Dube, who describes himself as an “African poet… born and bred in Zimbabwe,” has dedicated his career to what he calls a “mission of mercy.” His work focuses on children who are often forced to drop out due to a lack of school fees or basic stationery. “I’m an African poet… a philanthropist engaged in a special mission,” Dube said in a recent interview. “I help vulnerable children… who sometimes fail due to school fees. Some approach me for help with registering for examinations.”

The poet’s motivation is deeply rooted in his own childhood trauma. Raised by a widowed mother who passed away before his final exams, Dube became a “child parent” at a young age.

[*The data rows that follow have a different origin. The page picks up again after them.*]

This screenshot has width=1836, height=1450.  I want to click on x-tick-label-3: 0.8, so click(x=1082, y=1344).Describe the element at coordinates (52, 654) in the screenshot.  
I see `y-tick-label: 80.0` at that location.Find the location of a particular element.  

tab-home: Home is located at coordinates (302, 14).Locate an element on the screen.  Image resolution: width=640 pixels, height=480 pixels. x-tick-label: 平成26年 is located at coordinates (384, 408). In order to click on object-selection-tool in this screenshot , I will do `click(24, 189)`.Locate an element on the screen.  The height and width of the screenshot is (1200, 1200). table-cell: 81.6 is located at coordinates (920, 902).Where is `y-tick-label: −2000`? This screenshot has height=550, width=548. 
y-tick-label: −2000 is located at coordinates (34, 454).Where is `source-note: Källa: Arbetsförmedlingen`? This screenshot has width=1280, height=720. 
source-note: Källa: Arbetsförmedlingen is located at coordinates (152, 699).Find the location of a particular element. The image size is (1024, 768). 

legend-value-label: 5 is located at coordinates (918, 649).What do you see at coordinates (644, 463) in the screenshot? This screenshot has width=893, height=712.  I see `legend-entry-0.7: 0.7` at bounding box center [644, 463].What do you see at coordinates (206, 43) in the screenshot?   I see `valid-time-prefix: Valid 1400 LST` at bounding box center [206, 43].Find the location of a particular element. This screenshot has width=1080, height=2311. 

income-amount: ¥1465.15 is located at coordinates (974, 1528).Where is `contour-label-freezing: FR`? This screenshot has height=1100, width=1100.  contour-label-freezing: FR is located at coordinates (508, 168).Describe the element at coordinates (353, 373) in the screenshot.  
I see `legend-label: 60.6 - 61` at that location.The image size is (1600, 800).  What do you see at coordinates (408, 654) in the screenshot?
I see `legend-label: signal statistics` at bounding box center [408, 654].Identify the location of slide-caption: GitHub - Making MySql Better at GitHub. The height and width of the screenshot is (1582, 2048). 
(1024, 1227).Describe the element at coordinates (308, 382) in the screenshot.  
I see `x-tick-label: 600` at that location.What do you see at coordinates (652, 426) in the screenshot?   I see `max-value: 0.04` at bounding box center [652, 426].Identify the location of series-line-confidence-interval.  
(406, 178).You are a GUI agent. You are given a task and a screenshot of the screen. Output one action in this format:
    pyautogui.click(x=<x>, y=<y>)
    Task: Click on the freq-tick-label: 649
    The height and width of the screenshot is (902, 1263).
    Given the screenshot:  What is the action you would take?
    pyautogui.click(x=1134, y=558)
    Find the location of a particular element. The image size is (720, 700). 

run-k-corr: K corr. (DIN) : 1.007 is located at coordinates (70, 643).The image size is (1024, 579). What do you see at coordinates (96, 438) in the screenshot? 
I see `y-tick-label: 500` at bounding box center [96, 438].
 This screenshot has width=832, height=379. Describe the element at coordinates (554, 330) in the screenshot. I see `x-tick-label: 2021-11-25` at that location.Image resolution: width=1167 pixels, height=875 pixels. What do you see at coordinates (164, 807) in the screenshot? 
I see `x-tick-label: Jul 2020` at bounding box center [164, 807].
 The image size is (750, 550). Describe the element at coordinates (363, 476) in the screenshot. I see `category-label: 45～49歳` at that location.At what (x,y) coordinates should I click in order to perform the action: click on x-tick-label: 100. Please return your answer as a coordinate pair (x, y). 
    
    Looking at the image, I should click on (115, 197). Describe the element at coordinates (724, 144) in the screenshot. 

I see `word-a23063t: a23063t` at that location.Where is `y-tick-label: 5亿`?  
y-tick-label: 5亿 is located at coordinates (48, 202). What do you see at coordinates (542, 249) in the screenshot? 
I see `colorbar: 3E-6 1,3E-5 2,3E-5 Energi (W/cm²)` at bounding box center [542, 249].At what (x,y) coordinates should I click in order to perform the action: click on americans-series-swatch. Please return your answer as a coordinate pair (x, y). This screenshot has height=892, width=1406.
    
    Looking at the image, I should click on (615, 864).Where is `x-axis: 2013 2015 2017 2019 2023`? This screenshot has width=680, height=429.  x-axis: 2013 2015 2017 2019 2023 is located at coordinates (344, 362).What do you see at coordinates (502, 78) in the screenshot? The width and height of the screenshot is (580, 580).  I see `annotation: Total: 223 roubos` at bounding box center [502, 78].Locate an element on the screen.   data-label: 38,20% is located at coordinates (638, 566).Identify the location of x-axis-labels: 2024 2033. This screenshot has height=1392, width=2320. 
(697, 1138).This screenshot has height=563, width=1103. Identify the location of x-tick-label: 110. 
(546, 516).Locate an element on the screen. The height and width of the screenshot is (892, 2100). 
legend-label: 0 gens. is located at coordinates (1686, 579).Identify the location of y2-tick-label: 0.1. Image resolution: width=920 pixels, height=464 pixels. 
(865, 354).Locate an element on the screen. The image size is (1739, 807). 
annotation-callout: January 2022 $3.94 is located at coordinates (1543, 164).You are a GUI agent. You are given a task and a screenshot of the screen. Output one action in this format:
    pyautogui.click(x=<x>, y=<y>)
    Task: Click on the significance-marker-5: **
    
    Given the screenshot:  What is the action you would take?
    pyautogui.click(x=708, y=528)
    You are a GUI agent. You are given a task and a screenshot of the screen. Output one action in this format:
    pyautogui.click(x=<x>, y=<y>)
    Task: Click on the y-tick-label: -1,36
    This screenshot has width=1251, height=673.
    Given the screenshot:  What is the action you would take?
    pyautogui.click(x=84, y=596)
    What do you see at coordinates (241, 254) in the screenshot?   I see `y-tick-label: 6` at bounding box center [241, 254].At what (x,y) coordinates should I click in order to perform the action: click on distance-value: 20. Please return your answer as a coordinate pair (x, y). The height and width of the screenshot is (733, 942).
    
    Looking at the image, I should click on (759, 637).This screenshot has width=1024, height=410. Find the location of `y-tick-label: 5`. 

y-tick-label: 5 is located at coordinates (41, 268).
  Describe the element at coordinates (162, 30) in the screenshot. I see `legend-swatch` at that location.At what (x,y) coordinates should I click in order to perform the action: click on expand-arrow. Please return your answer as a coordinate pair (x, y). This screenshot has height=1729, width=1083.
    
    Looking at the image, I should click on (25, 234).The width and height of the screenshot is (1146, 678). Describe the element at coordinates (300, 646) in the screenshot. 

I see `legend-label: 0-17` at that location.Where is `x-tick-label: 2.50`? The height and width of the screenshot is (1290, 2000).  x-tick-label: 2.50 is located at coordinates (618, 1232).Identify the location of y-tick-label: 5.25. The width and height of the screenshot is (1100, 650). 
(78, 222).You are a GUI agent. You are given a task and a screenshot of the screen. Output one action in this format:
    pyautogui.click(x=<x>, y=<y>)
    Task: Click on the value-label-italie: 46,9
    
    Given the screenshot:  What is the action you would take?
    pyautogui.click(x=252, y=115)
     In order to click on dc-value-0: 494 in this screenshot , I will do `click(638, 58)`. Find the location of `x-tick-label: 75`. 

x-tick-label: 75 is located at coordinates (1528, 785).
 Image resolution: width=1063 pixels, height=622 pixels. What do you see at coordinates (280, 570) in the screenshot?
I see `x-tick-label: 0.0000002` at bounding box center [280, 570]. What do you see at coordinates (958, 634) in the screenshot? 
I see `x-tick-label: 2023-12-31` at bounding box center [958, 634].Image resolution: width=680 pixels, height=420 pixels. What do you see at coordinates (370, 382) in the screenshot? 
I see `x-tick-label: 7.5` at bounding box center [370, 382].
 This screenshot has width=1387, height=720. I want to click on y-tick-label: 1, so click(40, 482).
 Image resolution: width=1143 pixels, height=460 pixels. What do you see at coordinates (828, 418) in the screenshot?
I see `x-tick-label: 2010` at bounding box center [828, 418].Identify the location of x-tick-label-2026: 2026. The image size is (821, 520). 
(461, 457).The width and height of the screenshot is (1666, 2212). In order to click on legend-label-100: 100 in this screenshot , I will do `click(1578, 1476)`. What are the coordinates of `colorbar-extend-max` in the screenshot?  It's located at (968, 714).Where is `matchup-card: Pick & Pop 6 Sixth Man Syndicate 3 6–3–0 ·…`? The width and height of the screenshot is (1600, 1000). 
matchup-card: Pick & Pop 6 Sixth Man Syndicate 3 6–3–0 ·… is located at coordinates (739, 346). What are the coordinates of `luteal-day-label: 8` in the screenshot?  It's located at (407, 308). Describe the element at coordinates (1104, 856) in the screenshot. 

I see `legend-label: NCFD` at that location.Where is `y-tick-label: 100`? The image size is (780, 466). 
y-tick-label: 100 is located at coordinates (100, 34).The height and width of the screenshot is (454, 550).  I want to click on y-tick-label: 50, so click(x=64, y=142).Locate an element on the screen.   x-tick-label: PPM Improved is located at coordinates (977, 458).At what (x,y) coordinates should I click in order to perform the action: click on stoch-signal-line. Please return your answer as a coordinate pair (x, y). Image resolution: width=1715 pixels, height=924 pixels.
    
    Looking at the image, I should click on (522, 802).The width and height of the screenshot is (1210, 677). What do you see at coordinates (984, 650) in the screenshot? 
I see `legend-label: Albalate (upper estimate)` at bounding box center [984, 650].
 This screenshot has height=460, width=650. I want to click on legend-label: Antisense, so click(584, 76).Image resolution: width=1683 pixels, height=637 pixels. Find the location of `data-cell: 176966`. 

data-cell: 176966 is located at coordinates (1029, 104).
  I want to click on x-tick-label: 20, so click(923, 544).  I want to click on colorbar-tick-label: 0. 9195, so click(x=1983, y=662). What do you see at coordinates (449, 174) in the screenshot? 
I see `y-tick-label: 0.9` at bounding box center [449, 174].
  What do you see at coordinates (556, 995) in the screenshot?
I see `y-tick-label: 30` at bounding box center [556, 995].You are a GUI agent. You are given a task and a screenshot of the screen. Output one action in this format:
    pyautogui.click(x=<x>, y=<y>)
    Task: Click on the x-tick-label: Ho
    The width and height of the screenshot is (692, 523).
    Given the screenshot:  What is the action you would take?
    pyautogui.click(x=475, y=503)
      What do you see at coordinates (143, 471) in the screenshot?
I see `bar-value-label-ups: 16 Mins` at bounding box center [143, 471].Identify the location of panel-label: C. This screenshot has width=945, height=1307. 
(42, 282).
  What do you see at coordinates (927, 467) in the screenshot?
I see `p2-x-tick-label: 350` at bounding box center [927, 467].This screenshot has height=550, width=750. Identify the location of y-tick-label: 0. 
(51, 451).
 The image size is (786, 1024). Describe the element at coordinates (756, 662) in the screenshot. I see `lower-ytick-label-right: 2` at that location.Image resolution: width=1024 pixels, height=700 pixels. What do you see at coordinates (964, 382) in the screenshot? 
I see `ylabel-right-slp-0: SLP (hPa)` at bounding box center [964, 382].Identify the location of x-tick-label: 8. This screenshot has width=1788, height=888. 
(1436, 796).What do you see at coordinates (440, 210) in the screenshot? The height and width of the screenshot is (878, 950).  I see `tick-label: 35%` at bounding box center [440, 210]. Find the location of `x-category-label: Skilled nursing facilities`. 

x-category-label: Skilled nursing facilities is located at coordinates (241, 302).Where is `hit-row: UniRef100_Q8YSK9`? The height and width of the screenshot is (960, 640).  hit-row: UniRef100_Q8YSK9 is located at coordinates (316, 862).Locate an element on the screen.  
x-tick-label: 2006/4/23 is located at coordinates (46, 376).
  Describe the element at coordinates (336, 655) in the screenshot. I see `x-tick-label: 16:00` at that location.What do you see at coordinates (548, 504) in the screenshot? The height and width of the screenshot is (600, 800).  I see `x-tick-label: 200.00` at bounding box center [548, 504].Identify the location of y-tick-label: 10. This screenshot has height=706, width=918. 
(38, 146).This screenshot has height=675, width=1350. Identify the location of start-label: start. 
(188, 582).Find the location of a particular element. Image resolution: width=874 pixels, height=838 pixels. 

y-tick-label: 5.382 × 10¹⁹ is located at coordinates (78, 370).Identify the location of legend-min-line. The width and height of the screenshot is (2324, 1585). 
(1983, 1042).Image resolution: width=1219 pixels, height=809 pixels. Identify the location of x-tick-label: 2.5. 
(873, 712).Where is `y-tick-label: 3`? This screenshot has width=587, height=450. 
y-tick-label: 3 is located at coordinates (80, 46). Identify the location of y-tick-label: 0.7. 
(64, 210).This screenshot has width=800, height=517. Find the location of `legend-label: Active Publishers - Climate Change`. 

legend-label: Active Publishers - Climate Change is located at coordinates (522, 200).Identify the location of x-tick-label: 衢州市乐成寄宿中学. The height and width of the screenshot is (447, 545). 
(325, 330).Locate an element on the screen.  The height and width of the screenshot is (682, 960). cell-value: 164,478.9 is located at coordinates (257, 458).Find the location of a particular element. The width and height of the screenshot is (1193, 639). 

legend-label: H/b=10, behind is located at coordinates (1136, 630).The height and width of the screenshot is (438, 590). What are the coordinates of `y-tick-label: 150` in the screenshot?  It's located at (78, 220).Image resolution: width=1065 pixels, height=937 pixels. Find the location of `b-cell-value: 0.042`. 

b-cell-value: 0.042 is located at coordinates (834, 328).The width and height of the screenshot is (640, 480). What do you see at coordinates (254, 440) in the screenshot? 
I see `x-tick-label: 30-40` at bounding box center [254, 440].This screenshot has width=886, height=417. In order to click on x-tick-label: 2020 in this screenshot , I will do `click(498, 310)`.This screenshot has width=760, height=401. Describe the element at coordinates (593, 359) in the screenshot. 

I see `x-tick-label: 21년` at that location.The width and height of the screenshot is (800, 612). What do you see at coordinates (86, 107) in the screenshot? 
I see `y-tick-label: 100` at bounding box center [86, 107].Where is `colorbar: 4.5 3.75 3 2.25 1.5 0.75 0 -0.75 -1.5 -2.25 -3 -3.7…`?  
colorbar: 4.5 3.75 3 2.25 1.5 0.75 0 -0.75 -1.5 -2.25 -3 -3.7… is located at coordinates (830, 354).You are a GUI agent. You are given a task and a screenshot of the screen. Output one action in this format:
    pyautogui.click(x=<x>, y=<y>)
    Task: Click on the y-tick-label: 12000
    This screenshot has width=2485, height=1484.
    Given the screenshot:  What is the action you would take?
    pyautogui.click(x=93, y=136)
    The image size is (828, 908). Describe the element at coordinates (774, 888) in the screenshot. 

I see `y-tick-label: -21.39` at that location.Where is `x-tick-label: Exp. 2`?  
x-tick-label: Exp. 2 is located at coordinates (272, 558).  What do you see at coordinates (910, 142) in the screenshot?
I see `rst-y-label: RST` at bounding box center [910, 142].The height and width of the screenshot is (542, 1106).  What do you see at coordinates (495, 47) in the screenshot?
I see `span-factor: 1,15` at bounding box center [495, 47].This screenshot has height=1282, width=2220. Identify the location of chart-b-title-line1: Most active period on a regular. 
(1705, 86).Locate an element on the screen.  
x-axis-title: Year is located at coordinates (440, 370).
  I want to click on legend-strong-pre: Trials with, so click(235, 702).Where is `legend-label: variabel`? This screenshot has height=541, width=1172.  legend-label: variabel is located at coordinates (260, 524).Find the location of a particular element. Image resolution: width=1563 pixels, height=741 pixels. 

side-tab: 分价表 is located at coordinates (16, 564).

He recalls the humiliation of attending school in borrowed uniforms and the struggle of trying to learn without the most basic tools. “I remember some raised by elderly grandparents… their parents are passed on,” Dube explained, noting that many guardians cannot afford books. “They will spend the rest of the time at school without writing, and that is what is contributing to low pass rates.”

To fund this initiative, Dube allocates 30 percent of his earnings from every performance to purchase stationery and pay school fees. His reach has expanded to districts including Nkayi, Binga, Lupane, and Hwange. While he started alone, his social media presence has attracted global support, including a Zimbabwean-born UK citizen who recently donated football kits for the schools. “This is a different thing collectively that builds helping our own communities,” Dube said.